Facebook has only launched political ad identification checks plus an archive library of ads in the US, Brazil and the UK so far, leaving the rest of the world to rely on the more limited ‘view ads’ functionality that it has rolled out globally.

The EC said it will be stepping up its monitoring of platforms’ efforts to combat election interference — with the new plan including “continuous” monitoring.

This will take the form of monthly progress reports, starting with a Commission progress report in January and then monthly reports thereafter (against what it slated as “very specific targets”) to ensure signatories are actually purging and disincentivizing bad actors and inauthentic content from their platform, not just saying they’re going to.

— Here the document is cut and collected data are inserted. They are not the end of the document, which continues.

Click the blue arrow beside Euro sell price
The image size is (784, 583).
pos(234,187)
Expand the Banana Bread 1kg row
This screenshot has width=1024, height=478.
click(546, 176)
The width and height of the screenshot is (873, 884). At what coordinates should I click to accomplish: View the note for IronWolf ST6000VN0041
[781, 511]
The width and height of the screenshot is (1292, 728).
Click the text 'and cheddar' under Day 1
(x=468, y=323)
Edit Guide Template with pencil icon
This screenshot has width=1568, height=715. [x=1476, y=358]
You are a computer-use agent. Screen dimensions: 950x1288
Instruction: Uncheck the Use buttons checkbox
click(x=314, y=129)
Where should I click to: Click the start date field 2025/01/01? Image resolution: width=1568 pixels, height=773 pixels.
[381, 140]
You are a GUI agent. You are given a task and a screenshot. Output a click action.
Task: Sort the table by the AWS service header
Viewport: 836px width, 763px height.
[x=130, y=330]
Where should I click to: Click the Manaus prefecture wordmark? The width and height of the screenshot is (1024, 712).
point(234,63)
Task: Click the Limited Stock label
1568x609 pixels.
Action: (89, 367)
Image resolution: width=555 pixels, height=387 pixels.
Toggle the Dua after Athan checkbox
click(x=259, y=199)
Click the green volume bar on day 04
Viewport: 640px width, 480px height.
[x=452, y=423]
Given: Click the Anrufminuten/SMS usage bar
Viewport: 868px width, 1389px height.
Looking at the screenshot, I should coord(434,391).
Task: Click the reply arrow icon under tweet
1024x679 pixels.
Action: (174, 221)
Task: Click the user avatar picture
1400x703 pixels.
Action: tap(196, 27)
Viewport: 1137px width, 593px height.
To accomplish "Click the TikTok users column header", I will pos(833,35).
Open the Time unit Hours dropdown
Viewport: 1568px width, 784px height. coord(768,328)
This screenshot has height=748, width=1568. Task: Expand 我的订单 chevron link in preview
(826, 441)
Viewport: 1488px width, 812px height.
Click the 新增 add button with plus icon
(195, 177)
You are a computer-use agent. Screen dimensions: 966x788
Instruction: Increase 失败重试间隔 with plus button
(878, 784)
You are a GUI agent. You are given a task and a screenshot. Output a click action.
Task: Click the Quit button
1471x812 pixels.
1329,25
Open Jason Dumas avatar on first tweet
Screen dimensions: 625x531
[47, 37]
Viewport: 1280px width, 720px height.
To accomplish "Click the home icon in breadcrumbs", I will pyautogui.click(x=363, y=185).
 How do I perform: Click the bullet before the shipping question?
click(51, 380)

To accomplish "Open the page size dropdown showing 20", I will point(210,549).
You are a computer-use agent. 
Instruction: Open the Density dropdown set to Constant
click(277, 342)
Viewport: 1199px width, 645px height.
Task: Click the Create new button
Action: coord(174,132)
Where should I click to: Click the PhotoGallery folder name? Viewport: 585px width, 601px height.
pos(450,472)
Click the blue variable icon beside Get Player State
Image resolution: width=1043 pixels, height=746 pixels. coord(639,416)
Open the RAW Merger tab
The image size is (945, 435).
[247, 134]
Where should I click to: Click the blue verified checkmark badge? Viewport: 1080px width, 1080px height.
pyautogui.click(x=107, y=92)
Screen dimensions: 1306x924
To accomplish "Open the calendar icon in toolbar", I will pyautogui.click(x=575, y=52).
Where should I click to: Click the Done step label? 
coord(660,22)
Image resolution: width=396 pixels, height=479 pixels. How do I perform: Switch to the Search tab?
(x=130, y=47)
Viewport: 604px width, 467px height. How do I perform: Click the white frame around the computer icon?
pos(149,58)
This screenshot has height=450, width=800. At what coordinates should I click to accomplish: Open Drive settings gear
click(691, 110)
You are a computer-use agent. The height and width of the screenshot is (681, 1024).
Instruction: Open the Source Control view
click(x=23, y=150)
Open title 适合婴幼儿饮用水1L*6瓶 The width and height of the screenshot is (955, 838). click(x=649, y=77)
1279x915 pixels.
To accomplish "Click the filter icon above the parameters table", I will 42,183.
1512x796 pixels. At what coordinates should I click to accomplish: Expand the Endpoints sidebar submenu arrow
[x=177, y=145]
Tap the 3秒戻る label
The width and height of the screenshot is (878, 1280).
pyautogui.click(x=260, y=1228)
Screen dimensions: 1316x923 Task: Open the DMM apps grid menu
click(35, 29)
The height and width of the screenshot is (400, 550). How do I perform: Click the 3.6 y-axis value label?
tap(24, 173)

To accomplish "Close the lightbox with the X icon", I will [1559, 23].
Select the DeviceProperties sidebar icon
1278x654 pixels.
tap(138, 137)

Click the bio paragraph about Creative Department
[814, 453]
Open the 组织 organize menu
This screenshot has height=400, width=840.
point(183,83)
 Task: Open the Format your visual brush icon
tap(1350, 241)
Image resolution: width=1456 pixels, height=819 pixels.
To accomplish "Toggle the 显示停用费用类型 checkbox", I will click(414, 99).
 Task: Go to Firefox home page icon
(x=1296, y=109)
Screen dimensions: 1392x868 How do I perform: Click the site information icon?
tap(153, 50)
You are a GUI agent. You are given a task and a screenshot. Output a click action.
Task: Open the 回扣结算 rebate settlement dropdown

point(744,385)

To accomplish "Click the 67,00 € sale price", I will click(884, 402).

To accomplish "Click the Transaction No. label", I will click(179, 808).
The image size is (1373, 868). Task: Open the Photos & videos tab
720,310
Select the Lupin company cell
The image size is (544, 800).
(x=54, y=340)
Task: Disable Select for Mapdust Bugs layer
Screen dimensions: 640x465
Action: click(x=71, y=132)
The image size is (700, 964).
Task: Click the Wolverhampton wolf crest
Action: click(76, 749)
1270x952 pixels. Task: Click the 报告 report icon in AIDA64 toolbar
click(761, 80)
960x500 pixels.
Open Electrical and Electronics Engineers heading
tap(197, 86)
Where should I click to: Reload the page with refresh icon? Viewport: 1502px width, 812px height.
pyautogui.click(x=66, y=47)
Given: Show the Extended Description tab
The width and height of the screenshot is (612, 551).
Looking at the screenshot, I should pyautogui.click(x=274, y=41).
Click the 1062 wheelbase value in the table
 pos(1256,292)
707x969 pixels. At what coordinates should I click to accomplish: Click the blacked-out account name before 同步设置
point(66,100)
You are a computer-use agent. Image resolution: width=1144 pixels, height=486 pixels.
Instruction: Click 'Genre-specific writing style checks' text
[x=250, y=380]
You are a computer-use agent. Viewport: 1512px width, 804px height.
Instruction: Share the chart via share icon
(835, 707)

As we reported in September the Code of Practice looked to be a pretty dilute first effort. But ongoing progress reports could at least help concentrate minds — coupled with the ongoing threat of EU-wide legislation if platforms fail to effectively self-regulate.

Digital economy and society commissioner Mariya Gabriel said the EC would have “measurable and visible results very soon”, warning platforms: “We need greater transparency, greater responsibility both on the content, as well as the political approach.”

Security union commissioner, Julian King, came in even harder on tech firms — warning that the EC wants to see “real progress” from here on in.

“We need to see the Internet platforms step up and make some real progress on their commitments. This is stuff that we believe the platforms can and need to do now,” he said, accusing them of “excuses” and “foot-dragging”.

“The risks are real. We need to see urgent improvement in how adverts are placed,” he continued. “Greater transparency around sponsored content. Fake accounts rapidly and effectively identified and deleted.”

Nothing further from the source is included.